Ultimately, I think the code is too terse but maybe that is a matter of taste and it is an exercise in futility to make it clearer. It is pretty unclear to the untrained eye what it does. But, I never know if the eye should become more trained (read: I should become a better programmer) or if the code should be re-written to be clearer.
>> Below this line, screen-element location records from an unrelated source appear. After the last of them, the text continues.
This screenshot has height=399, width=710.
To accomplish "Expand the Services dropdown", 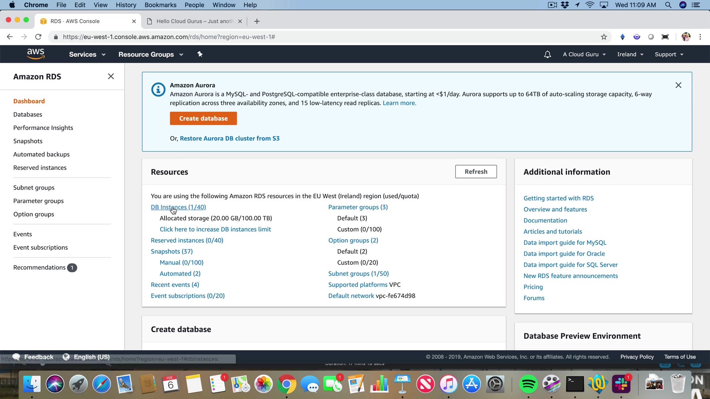I will coord(87,54).
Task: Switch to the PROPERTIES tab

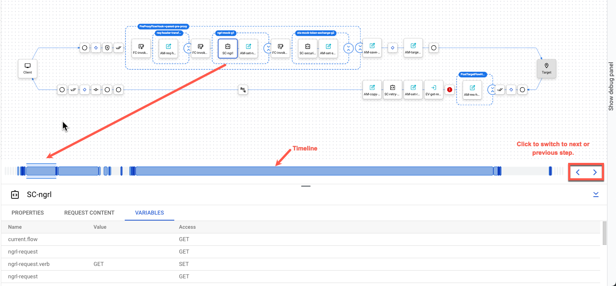Action: (28, 212)
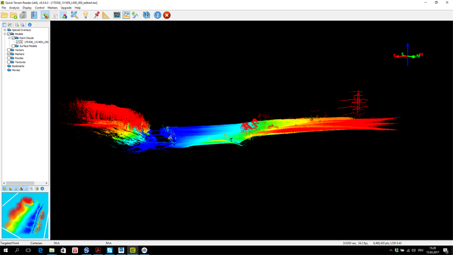Collapse the Models tree node

pyautogui.click(x=5, y=34)
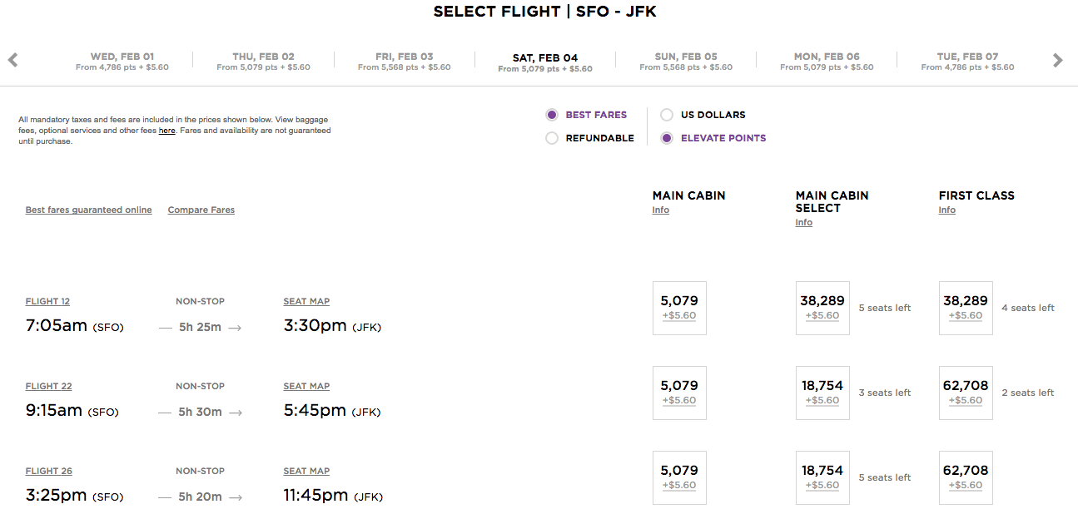Open the baggage fees 'here' link
The image size is (1078, 514).
(167, 131)
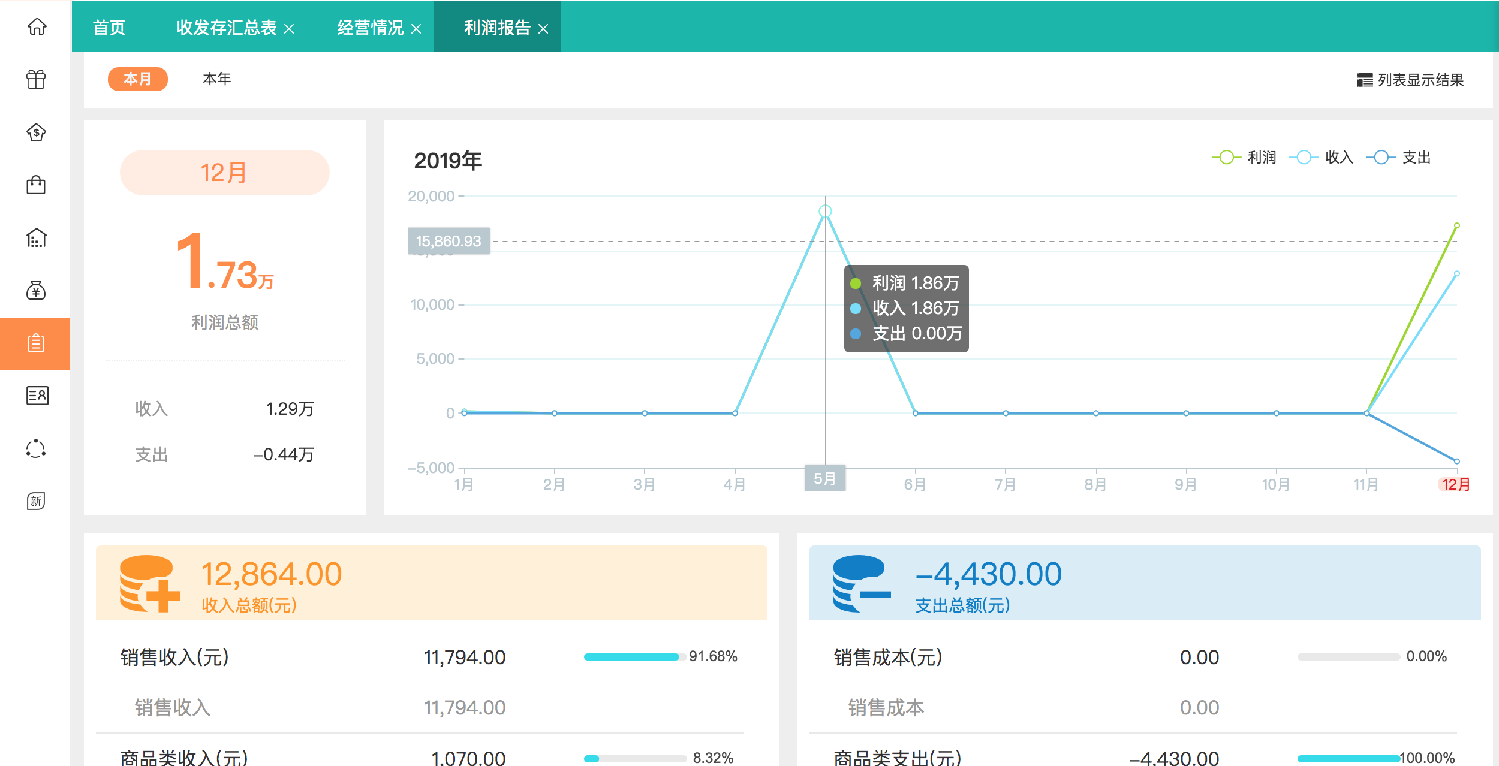
Task: Click the home/首页 navigation icon
Action: point(36,26)
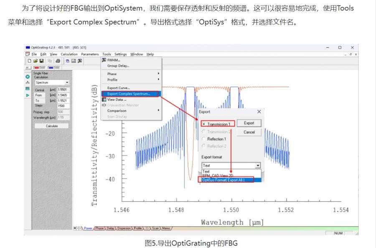Click the Open folder toolbar icon

pyautogui.click(x=36, y=61)
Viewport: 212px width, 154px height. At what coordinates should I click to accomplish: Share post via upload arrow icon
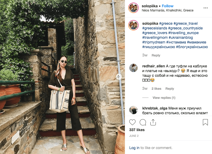coord(153,122)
The code is in a small part of our codebase, isn't mission critical, can be recovered from if it is buggy, and is constrained neatly within a function call. So, it is probably ok as it is but I still can't help but try and re-write it.

Here is my attempt

// Generate a version 4 (random) variant DCE 1.1, ISO/IEC 11578:1996 UUID
// Adapted from https://stackoverflow.com/a/2117523
// TODO(e-carlin): When more browsers support crypto.randomUUID() use it instead
self.randomUuid = function() {
    function randomHexValues(count, prefix) {
        return (prefix || '') + [...Array(count)].map(
            _ => toHexString(randomUint4())
        ).join('');
    }

    function randomUint4() {
        return window.crypto.getRandomValues(new Uint8Array(1))[0] >> 4;
    }

    function toHexString(uint4) {
        return uint4.toString(16);
    }

    function variantHexValue() {
        // Variant must begin with 0b10xx
        // See https://en.wikipedia.org/wiki/Universally_unique_identifier#Variants
        let v = randomUint4();
        v = v | 0b1000;
        v = v & 0b1011;
        return toHexString(v) + randomHexValues(3);
    }

    const VERSION = '4';

    return [
        randomHexValues(8),
        randomHexValues(4),
        randomHexValues(3, VERSION),
        variantHexValue(),
        randomHexValues(12),
    ].join('-')
};

This is much less concise. But, since our code rarely handles things like this I think being less concise here is better. By being less concise there are many breadcrumbs sprinkled throughout that I think help explain what is going on. In addition, I think it is possible it will make developers smarter by reading it. If you don't know about UUID's (I didn't before writing this) then you at least learn they have this specific layout and there are versions and variants embedded in their structure. Ultimately, when browsers support randomUUID we'll be using that and leave UUID generation up to the pro's.

Now, off to forget everything I just learned about UUID's, operator precedence, and bitwise operators.